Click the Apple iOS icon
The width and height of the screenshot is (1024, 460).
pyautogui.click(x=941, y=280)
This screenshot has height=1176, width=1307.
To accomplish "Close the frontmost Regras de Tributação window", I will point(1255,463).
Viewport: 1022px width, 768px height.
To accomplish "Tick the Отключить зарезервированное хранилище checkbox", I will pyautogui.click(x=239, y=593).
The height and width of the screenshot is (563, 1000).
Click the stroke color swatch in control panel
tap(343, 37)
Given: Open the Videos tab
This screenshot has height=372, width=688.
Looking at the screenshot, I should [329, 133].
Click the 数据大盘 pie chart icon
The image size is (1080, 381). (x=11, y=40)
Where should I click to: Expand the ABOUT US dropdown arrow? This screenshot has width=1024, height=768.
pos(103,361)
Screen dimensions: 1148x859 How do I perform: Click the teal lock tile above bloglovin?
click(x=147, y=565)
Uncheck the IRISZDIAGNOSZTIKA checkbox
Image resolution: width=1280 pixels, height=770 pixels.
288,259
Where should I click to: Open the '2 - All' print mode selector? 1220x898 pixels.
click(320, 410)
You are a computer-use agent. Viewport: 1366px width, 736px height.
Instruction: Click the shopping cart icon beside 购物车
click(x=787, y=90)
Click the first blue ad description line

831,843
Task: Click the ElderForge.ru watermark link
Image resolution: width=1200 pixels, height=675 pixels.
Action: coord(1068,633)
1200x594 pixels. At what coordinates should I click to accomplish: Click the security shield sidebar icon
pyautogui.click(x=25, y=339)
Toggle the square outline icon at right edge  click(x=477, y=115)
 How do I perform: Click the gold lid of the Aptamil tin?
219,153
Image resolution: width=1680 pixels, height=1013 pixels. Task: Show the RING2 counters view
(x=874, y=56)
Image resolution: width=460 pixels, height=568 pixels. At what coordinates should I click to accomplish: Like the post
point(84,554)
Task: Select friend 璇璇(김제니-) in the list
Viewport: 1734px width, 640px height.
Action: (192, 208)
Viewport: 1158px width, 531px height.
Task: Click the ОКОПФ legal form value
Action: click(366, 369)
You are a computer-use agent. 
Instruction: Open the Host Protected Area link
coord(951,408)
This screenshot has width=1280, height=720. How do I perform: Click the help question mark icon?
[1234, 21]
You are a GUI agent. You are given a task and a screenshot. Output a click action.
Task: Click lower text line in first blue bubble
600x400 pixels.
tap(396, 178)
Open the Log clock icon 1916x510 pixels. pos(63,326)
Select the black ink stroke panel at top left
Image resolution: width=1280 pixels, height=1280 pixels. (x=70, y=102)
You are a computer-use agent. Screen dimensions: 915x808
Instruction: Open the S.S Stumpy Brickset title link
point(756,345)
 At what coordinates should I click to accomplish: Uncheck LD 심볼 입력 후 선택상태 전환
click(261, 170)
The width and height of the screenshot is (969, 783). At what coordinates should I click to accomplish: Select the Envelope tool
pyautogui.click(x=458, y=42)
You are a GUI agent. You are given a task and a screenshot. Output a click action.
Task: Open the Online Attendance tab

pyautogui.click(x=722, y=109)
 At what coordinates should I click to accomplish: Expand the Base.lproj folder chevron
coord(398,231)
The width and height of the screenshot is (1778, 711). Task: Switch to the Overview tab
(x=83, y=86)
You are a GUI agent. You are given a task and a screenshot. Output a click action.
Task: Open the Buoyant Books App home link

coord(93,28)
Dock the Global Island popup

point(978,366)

(Work request)
Everything from the first line of the records through the line holding "The height and" is to be transcribed exactly; leave out all other lines.

(Solution for this task)
Click the Apple iOS icon
The width and height of the screenshot is (1024, 460).
pyautogui.click(x=941, y=280)
This screenshot has height=1176, width=1307.
To accomplish "Close the frontmost Regras de Tributação window", I will point(1255,463).
Viewport: 1022px width, 768px height.
To accomplish "Tick the Отключить зарезервированное хранилище checkbox", I will pyautogui.click(x=239, y=593).
The height and width of the screenshot is (563, 1000).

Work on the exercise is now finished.